• **What to produce**:
Copy the listing below word for word, starting at the line that contains "965x397 pixels. How" and continuing through the end of the listing. Leave out the pictures.

## START Records supplied

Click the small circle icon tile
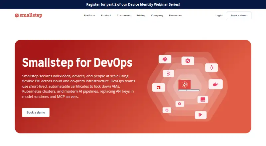This screenshot has height=146, width=266. coord(180,104)
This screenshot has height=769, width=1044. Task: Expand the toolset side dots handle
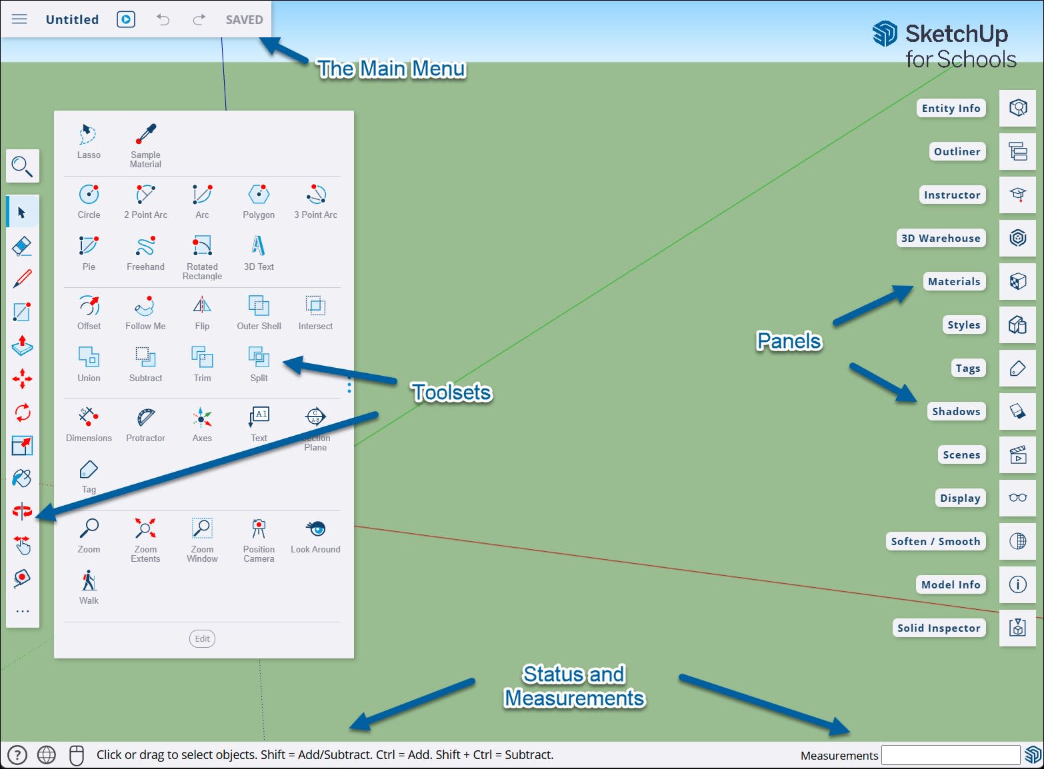pos(349,386)
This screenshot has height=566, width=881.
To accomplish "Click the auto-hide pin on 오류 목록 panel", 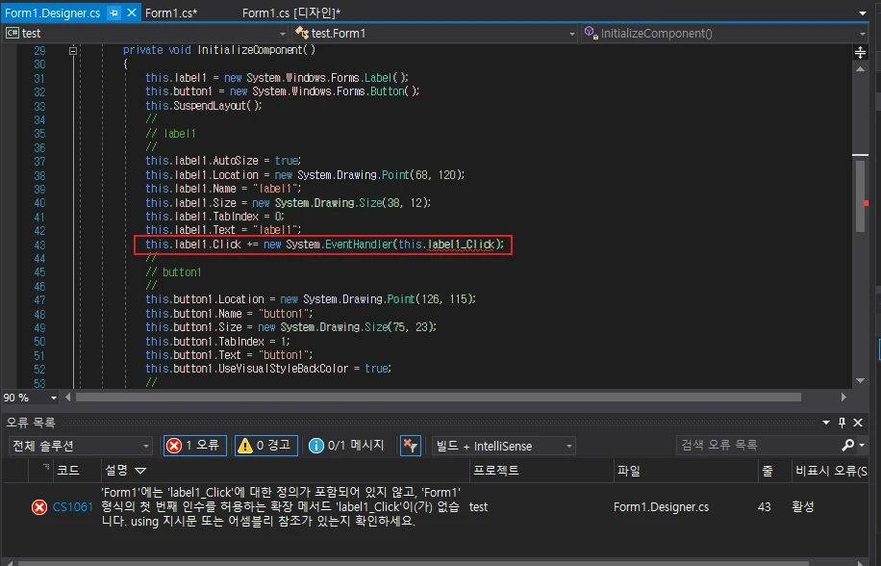I will click(x=843, y=423).

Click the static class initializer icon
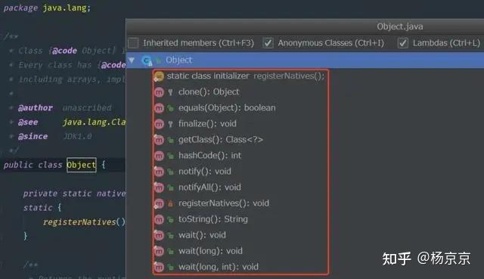[x=159, y=76]

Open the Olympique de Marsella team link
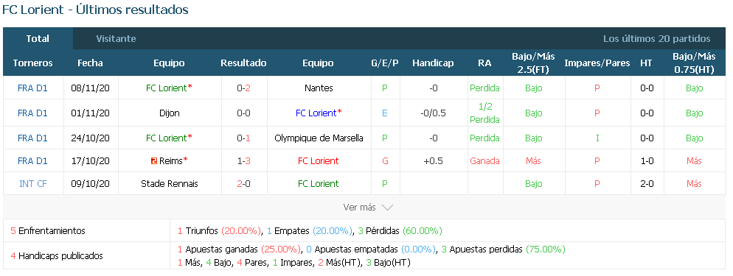coord(319,138)
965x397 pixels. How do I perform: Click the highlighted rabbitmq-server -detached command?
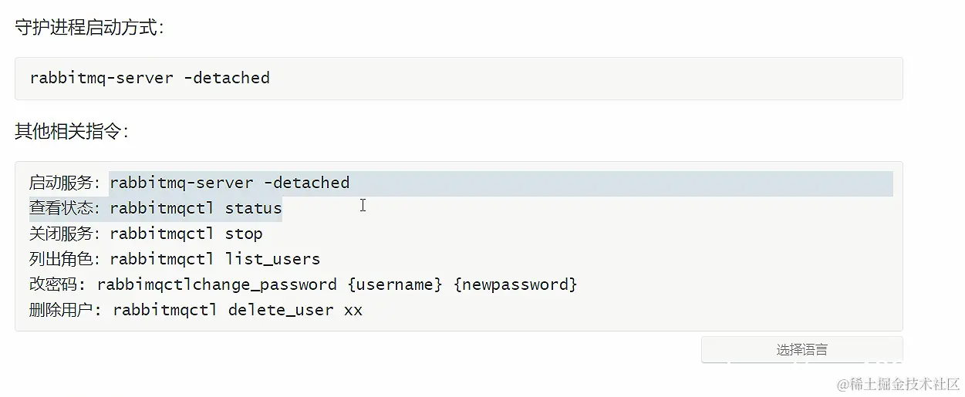[x=229, y=183]
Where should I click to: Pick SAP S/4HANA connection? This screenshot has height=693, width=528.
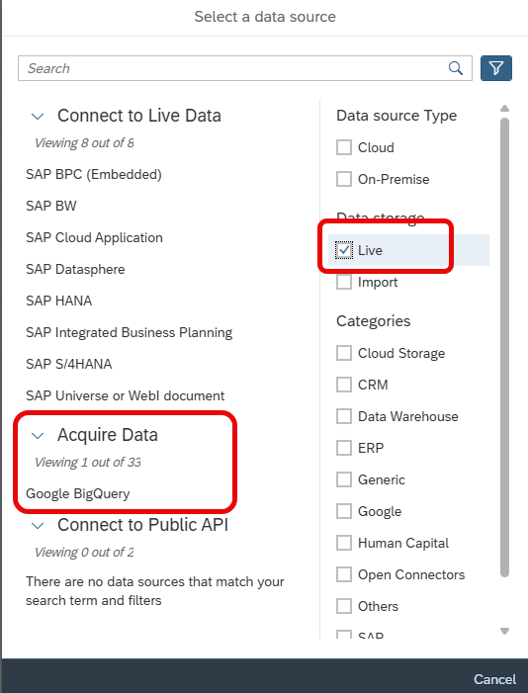(69, 364)
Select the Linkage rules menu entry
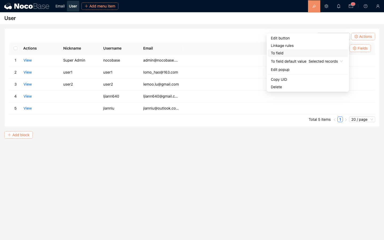The image size is (384, 240). tap(282, 46)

## END Records supplied

• **Result**:
965x397 pixels. How do I perform: Click the highlighted rabbitmq-server -detached command?
[x=229, y=183]
Where should I click to: Pick SAP S/4HANA connection? This screenshot has height=693, width=528.
(69, 364)
Select the Linkage rules menu entry
The image size is (384, 240). tap(282, 46)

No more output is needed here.